Question

Points $$A$$, $$B$$ and $$C$$ have positions vectors $$2\vec i+3\vec j-3\vec k$$, $$\vec i-4\vec j+2\vec k$$ and $$3\vec i-5\vec j+\vec k$$ respectively. Prove that $$ABC$$ is a right-angled triangle.

Answer

**step1** Understanding the problem

The problem provides the position vectors of three points A, B, and C. We need to prove that the triangle formed by these three points, triangle ABC, is a right-angled triangle. To prove a triangle is right-angled, we can show that two of its sides are perpendicular, which means the angle between them is 90 degrees. In vector geometry, two vectors are perpendicular if their dot product is zero.

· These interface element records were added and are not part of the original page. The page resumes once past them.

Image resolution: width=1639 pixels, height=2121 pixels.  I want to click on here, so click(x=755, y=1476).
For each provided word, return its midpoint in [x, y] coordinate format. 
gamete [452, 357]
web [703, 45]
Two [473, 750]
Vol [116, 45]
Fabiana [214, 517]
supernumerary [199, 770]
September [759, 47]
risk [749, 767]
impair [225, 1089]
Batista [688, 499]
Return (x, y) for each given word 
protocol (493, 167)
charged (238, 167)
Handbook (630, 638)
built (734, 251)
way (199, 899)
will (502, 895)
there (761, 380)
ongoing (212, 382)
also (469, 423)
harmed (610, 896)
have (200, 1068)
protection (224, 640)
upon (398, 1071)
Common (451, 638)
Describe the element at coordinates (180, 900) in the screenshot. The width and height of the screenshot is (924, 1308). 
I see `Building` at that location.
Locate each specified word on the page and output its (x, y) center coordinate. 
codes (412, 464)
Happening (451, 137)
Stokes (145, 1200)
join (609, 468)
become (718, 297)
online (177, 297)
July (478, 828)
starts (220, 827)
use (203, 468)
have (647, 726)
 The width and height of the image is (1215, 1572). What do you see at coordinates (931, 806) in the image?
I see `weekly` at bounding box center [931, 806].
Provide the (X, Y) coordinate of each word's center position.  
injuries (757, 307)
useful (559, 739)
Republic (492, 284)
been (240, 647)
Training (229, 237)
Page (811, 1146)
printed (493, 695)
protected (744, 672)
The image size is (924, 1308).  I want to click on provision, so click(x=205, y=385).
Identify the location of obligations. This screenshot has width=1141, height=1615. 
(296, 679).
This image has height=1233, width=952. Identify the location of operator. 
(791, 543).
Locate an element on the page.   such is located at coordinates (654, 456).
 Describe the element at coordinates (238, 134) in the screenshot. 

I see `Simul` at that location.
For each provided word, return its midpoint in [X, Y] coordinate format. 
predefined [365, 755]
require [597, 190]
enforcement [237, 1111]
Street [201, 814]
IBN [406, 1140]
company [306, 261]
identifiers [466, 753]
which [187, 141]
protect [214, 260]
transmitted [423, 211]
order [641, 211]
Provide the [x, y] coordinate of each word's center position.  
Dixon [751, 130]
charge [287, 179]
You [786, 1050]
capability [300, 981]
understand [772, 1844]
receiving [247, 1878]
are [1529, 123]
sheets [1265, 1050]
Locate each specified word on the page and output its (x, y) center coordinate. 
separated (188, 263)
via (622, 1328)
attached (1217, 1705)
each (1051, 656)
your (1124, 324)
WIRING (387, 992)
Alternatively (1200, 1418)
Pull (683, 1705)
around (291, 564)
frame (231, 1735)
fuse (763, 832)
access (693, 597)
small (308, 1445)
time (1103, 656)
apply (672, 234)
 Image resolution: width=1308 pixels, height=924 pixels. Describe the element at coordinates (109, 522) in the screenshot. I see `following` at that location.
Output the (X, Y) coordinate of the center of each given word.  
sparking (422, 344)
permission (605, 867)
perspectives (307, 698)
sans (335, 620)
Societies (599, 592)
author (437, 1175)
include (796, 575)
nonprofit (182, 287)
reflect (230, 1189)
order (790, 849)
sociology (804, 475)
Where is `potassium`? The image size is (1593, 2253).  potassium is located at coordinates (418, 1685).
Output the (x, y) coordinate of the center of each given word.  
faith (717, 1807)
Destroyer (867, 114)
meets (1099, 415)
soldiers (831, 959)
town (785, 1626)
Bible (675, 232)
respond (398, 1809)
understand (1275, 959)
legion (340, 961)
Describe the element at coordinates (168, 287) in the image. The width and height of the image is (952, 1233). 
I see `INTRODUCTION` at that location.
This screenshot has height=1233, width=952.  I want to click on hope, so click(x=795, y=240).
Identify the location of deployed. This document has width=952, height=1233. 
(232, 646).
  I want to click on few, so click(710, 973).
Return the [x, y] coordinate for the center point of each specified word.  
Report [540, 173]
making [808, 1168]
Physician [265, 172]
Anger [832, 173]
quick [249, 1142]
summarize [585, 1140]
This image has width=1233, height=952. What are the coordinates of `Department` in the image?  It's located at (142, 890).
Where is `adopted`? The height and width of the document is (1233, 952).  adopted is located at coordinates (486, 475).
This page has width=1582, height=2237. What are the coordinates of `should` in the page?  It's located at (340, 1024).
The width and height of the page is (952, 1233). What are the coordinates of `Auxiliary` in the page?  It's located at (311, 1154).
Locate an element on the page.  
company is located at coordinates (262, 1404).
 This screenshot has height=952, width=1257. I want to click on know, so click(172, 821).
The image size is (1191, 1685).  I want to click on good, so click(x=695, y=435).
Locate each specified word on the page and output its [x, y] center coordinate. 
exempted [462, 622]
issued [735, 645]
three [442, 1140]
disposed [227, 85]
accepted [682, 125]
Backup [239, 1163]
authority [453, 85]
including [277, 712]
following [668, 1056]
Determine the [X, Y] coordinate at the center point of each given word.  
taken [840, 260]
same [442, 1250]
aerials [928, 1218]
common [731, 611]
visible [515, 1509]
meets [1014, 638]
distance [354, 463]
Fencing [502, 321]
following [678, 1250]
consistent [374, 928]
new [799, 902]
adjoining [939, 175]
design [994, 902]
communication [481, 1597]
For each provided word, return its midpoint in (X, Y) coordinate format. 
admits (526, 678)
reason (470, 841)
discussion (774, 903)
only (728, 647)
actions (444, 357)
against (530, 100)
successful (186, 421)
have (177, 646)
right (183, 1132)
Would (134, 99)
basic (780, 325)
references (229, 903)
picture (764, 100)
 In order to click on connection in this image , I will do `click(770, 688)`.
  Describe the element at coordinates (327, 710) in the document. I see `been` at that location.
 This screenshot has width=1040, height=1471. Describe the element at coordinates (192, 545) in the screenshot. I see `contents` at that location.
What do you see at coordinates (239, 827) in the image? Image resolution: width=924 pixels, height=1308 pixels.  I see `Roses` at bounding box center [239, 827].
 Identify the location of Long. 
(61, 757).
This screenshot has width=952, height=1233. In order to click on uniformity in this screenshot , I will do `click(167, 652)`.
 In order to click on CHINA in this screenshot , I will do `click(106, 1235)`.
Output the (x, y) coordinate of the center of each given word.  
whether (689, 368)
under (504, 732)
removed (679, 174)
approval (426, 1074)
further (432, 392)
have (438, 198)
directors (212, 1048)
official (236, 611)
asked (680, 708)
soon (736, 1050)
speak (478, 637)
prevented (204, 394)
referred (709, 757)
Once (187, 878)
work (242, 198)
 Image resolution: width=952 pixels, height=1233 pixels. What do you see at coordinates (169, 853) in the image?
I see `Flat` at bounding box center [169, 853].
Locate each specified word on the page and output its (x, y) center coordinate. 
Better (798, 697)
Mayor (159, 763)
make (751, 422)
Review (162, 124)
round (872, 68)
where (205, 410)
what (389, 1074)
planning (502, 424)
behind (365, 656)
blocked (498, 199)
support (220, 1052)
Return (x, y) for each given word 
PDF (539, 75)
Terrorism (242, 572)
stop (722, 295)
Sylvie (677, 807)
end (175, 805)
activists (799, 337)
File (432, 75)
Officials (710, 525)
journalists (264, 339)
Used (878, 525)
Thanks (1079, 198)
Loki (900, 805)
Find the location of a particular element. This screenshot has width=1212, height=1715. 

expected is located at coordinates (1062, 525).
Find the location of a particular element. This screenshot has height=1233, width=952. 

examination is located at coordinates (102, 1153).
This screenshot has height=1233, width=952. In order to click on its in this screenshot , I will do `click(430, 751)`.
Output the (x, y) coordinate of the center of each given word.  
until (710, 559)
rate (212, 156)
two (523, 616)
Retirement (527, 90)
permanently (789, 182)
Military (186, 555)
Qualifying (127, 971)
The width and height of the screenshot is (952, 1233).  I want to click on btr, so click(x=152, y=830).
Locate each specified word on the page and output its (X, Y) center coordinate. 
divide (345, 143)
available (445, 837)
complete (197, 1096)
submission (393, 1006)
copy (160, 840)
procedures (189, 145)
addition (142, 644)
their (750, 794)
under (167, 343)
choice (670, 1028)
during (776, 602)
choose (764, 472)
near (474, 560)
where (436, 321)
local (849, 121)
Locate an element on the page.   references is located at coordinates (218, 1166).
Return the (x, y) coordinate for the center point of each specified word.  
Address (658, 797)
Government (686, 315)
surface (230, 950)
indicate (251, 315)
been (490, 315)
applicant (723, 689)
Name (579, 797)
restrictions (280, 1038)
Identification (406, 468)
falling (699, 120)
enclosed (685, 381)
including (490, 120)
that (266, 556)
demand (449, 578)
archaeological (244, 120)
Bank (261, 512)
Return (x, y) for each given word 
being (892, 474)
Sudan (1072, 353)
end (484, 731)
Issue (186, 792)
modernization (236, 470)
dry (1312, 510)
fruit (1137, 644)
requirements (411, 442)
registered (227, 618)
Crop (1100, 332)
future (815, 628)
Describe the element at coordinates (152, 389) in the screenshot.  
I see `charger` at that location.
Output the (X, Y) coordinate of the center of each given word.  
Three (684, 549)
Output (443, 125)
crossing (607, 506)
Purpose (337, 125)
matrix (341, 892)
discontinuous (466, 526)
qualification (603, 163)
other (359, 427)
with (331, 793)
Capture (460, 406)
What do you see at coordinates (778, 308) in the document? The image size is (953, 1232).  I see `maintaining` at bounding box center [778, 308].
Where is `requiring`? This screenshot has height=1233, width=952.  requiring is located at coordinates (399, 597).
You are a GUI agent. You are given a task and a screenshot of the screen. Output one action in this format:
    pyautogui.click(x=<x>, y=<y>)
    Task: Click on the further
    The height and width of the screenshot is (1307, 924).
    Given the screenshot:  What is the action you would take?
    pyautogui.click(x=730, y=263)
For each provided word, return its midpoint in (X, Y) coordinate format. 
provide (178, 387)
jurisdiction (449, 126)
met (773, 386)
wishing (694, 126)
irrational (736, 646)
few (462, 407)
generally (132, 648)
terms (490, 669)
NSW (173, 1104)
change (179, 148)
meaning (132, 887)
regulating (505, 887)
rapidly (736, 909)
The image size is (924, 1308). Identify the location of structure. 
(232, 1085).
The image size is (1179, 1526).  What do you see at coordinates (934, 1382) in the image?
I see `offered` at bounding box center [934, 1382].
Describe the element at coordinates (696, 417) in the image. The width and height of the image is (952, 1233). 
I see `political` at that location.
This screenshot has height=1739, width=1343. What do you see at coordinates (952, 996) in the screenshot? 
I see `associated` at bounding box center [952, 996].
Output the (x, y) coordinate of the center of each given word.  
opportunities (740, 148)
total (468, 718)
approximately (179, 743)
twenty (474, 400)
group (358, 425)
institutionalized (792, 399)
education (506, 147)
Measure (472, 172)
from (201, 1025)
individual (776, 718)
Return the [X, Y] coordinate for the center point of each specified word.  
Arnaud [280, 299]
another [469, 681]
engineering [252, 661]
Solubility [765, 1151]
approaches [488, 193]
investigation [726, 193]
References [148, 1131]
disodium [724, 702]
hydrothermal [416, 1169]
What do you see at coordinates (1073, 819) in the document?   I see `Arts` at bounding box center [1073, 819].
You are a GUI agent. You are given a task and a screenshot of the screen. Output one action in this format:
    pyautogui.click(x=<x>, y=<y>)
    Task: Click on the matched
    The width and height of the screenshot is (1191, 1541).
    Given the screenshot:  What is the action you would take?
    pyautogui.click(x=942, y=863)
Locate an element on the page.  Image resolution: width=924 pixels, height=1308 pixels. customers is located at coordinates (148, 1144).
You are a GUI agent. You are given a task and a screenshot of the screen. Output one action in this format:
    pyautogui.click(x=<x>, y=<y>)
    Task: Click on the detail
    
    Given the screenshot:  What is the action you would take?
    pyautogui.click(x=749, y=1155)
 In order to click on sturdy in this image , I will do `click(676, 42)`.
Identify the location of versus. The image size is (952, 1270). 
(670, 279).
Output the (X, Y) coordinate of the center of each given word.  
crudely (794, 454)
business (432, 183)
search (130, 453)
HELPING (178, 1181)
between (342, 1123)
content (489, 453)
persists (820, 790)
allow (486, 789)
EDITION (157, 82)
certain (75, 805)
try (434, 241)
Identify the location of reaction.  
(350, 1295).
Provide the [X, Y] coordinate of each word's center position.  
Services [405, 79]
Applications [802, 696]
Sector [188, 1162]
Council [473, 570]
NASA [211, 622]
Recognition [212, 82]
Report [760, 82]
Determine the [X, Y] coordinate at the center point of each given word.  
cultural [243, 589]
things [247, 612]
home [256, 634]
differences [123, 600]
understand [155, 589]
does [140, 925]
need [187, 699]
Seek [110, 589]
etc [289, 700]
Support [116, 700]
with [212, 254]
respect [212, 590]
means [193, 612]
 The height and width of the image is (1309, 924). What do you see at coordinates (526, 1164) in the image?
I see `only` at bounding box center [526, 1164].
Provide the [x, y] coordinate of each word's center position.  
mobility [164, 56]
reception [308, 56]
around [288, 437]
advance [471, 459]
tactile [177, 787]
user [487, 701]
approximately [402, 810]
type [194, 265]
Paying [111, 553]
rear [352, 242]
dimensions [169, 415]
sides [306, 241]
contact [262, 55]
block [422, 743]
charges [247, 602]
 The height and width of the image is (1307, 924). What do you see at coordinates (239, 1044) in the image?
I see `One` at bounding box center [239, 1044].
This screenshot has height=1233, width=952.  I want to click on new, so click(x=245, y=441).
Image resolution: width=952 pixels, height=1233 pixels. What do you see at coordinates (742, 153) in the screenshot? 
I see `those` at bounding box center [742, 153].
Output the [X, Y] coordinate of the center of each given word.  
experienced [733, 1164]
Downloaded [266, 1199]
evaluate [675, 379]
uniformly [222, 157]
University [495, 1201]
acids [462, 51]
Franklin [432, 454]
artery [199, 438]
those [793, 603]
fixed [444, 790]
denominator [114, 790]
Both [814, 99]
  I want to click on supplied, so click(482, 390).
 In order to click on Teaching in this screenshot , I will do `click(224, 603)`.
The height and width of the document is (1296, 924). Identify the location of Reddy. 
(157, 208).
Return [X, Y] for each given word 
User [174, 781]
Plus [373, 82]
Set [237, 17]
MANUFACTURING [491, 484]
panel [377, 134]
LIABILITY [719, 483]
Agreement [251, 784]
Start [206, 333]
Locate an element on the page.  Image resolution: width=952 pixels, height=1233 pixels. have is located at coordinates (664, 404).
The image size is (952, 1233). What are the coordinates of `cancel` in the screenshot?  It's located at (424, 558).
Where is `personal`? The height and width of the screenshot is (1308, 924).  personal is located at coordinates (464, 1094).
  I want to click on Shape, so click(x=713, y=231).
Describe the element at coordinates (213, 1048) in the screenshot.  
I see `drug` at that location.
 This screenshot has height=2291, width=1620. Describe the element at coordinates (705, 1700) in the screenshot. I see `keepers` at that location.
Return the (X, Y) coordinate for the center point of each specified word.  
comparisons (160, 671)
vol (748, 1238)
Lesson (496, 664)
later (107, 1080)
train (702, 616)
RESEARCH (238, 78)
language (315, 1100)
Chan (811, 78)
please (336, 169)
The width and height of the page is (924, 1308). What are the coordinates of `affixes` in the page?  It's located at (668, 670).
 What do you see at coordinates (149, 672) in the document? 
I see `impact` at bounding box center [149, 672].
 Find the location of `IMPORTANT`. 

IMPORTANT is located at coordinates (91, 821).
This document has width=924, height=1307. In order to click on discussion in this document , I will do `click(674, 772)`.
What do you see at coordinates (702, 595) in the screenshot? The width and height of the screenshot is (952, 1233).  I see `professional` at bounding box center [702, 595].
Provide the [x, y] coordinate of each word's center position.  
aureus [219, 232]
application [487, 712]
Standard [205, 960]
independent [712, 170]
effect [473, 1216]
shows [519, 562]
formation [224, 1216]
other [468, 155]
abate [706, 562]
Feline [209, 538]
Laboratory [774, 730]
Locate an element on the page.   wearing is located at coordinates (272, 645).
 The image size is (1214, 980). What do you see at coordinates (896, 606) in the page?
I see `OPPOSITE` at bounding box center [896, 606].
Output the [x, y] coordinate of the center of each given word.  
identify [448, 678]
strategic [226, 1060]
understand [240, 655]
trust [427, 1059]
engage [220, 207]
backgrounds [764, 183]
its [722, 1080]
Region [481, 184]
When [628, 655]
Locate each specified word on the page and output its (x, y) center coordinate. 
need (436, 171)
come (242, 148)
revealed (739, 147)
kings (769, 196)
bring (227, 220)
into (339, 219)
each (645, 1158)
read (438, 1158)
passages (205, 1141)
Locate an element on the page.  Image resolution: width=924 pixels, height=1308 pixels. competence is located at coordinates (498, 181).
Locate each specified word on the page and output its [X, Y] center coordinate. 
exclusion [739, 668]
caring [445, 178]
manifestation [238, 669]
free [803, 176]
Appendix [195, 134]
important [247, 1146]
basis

**step2** Defining the position vectors

The position vectors for points A, B, and C are given as:
Point A: $$\vec{a} = 2\vec i+3\vec j-3\vec k$$
Point B: $$\vec{b} = \vec i-4\vec j+2\vec k$$
Point C: $$\vec{c} = 3\vec i-5\vec j+\vec k$$

**step3** Calculating the side vectors

To determine if any two sides are perpendicular, we first need to find the vectors representing the sides of the triangle. The vector from point P to point Q is given by $$\vec{PQ} = \vec{q} - \vec{p}$$.
1. Vector $$\vec{AB}$$:
$$\vec{AB} = \vec{b} - \vec{a} = (\vec i-4\vec j+2\vec k) - (2\vec i+3\vec j-3\vec k)$$
To find the components of $$\vec{AB}$$, we subtract the corresponding components:
For $$\vec i$$ component: $$1 - 2 = -1$$
For $$\vec j$$ component: $$-4 - 3 = -7$$
For $$\vec k$$ component: $$2 - (-3) = 2 + 3 = 5$$
So, $$\vec{AB} = -1\vec i - 7\vec j + 5\vec k$$
2. Vector $$\vec{BC}$$:
$$\vec{BC} = \vec{c} - \vec{b} = (3\vec i-5\vec j+\vec k) - (\vec i-4\vec j+2\vec k)$$
To find the components of $$\vec{BC}$$, we subtract the corresponding components:
For $$\vec i$$ component: $$3 - 1 = 2$$
For $$\vec j$$ component: $$-5 - (-4) = -5 + 4 = -1$$
For $$\vec k$$ component: $$1 - 2 = -1$$
So, $$\vec{BC} = 2\vec i - 1\vec j - 1\vec k$$
3. Vector $$\vec{CA}$$:
$$\vec{CA} = \vec{a} - \vec{c} = (2\vec i+3\vec j-3\vec k) - (3\vec i-5\vec j+\vec k)$$
To find the components of $$\vec{CA}$$, we subtract the corresponding components:
For $$\vec i$$ component: $$2 - 3 = -1$$
For $$\vec j$$ component: $$3 - (-5) = 3 + 5 = 8$$
For $$\vec k$$ component: $$-3 - 1 = -4$$
So, $$\vec{CA} = -1\vec i + 8\vec j - 4\vec k$$

**step4** Checking for perpendicularity using the dot product

We will now check if any pair of these side vectors has a dot product of zero. If the dot product of two vectors is zero, they are perpendicular. The dot product of two vectors $$\vec{u} = u_x\vec i + u_y\vec j + u_z\vec k$$ and $$\vec{v} = v_x\vec i + v_y\vec j + v_z\vec k$$ is given by $$\vec{u} \cdot \vec{v} = u_xv_x + u_yv_y + u_zv_z$$.
1. Check the dot product of $$\vec{AB}$$ and $$\vec{BC}$$:
$$\vec{AB} \cdot \vec{BC} = (-1\vec i - 7\vec j + 5\vec k) \cdot (2\vec i - 1\vec j - 1\vec k)$$
$$ = (-1)(2) + (-7)(-1) + (5)(-1)$$
$$ = -2 + 7 - 5$$
$$ = 0$$
Since the dot product $$\vec{AB} \cdot \vec{BC} = 0$$, the vector $$\vec{AB}$$ is perpendicular to the vector $$\vec{BC}$$. This means that the angle formed by sides AB and BC at vertex B is a right angle (90 degrees).

**step5** Conclusion

Because two sides of the triangle, AB and BC, are perpendicular to each other, triangle ABC is a right-angled triangle. The right angle is located at vertex B.